▸ **Objectif de l'exercice**
Reproduisez intégralement l'extrait sur la montée à Sainte-Odile, sans y changer un mot.

▸ **Extrait**
::::

18 octobre. — A dix heures, Pierre Weissenburger vient me proposer de monter avec lui à Sainte-Odile... Malgré le temps brumeux, je me décide à l’accompagner, d’autant plus volontiers que je n’ai pas été là-haut depuis trois mois et que je ne demande pas mieux que de me dérouiller un peu les jambes. Nous ne rencontrons pas un chat, et, tout en devisant comme les deux disciples d’Emmaüs sur les graves événements qui se passent autour de nous, nous gravissons la montagne sainte.

::::

▸ **Données fournies**
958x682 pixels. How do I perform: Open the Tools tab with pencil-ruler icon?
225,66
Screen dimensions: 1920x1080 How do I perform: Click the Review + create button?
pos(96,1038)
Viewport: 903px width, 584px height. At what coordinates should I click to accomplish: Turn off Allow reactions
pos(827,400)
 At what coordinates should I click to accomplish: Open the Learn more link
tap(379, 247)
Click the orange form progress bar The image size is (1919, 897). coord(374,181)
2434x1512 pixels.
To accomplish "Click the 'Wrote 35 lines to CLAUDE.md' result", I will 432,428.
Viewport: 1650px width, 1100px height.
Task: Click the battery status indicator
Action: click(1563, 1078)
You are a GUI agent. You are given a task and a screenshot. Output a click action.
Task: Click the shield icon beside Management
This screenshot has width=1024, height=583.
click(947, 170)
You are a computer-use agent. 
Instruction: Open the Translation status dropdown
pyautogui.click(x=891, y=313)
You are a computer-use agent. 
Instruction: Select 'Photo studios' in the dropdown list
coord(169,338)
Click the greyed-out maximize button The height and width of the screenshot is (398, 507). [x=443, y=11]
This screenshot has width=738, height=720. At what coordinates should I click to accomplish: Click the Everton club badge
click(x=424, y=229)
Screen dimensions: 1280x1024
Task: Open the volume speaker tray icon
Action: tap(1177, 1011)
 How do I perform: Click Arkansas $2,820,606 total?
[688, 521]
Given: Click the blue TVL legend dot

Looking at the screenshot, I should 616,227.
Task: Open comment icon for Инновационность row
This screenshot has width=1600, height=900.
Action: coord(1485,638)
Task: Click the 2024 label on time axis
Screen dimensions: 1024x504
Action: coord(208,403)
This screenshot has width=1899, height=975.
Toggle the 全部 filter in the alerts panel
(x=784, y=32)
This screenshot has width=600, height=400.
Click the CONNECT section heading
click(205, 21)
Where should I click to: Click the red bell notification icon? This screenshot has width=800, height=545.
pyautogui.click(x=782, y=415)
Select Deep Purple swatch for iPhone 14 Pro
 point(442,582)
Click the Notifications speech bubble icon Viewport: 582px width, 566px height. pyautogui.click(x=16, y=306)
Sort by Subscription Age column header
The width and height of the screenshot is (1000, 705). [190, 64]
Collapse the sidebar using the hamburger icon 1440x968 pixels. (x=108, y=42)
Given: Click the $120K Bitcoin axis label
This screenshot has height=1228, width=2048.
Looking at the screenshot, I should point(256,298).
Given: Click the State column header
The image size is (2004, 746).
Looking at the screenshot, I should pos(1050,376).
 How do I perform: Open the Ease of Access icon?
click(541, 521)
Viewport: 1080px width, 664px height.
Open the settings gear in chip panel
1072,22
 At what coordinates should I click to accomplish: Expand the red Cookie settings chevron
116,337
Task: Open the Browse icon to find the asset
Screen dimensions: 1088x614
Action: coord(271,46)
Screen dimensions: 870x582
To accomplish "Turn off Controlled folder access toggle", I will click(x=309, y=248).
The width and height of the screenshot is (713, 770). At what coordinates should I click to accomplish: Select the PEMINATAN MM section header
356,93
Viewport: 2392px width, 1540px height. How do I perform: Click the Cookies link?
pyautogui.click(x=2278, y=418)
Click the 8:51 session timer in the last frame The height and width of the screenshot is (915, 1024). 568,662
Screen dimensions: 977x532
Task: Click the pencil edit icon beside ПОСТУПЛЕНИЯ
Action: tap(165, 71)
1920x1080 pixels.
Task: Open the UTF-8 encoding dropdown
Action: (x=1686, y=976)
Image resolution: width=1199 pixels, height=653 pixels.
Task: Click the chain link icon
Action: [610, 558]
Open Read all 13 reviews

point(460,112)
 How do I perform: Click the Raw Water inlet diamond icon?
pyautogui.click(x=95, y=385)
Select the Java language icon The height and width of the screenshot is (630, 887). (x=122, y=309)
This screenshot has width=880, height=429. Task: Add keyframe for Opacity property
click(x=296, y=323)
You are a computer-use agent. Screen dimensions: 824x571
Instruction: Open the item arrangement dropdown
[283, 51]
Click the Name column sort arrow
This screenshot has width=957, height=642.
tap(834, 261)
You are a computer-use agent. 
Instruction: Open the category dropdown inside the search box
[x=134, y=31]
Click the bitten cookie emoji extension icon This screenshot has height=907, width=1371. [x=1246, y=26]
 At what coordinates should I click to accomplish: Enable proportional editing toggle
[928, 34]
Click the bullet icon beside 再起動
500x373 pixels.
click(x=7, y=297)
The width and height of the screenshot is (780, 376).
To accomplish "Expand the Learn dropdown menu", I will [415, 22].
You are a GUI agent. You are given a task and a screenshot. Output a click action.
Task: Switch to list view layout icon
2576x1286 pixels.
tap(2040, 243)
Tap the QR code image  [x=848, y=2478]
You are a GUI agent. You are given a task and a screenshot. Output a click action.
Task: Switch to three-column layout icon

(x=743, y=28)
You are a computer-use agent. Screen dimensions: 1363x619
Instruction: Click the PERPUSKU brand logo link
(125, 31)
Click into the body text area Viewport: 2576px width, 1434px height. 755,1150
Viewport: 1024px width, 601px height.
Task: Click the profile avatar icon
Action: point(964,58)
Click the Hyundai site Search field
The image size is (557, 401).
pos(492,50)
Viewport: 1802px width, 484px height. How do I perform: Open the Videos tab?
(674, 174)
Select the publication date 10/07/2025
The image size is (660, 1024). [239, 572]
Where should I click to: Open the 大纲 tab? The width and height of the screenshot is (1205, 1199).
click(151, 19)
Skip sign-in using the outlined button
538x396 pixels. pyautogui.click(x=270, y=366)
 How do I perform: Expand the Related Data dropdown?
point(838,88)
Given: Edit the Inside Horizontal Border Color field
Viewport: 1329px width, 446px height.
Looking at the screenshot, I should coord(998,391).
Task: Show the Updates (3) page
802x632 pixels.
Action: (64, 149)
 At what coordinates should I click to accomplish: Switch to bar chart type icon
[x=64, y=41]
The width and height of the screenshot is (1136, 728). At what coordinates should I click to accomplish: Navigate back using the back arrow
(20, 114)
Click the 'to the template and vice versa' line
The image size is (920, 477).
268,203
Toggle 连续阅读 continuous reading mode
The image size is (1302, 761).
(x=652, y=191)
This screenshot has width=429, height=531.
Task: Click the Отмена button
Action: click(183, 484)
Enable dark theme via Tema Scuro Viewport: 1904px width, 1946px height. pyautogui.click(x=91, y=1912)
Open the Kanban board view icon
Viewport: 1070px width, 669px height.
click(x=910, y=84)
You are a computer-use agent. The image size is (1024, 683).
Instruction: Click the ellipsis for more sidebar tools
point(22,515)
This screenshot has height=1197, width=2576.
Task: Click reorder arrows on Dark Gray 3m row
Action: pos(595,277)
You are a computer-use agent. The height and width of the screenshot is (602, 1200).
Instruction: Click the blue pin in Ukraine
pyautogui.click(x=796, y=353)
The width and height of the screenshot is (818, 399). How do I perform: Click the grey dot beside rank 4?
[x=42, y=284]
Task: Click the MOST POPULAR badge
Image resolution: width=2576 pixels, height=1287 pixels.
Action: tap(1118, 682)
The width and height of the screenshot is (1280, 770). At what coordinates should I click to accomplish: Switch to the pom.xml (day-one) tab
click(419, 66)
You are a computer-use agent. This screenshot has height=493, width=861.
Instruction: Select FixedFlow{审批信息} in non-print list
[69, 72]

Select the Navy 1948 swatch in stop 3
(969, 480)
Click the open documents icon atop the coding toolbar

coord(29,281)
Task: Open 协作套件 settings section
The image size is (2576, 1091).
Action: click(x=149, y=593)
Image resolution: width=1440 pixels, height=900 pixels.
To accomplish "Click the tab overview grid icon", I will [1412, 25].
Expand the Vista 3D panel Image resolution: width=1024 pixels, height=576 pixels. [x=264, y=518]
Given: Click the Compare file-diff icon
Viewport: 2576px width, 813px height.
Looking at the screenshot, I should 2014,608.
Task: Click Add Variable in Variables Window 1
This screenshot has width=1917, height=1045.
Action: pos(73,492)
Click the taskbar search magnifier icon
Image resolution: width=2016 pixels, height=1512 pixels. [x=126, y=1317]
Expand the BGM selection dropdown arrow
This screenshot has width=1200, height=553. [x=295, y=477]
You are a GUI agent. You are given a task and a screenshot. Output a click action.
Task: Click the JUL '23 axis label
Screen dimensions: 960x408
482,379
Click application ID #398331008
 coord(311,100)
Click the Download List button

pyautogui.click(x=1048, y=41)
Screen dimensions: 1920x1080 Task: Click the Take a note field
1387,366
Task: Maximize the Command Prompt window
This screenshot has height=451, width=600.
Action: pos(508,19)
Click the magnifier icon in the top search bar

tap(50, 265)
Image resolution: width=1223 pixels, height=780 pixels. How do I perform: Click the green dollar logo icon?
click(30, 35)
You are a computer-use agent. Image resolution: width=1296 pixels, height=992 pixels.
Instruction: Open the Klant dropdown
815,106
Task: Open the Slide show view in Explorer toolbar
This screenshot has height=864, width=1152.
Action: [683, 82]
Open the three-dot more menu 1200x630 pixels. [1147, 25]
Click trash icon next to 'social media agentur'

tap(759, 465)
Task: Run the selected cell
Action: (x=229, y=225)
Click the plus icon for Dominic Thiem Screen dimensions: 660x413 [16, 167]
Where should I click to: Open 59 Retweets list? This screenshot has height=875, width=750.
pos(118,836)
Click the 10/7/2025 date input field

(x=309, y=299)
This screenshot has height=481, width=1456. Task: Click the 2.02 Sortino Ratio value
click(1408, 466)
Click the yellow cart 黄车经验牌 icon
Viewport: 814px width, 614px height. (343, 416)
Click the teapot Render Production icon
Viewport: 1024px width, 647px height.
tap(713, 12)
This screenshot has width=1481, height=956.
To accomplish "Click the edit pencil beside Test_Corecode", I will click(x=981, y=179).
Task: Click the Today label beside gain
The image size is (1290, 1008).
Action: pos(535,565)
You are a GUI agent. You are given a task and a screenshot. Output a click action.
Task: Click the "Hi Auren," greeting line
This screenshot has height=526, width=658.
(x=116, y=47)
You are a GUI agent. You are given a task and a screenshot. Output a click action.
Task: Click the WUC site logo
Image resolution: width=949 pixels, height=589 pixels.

::::

▸ **Réponse attendue**
18 octobre. — A dix heures, Pierre Weissenburger vient me proposer de monter avec lui à Sainte-Odile... Malgré le temps brumeux, je me décide à l’accompagner, d’autant plus volontiers que je n’ai pas été là-haut depuis trois mois et que je ne demande pas mieux que de me dérouiller un peu les jambes. Nous ne rencontrons pas un chat, et, tout en devisant comme les deux disciples d’Emmaüs sur les graves événements qui se passent autour de nous, nous gravissons la montagne sainte.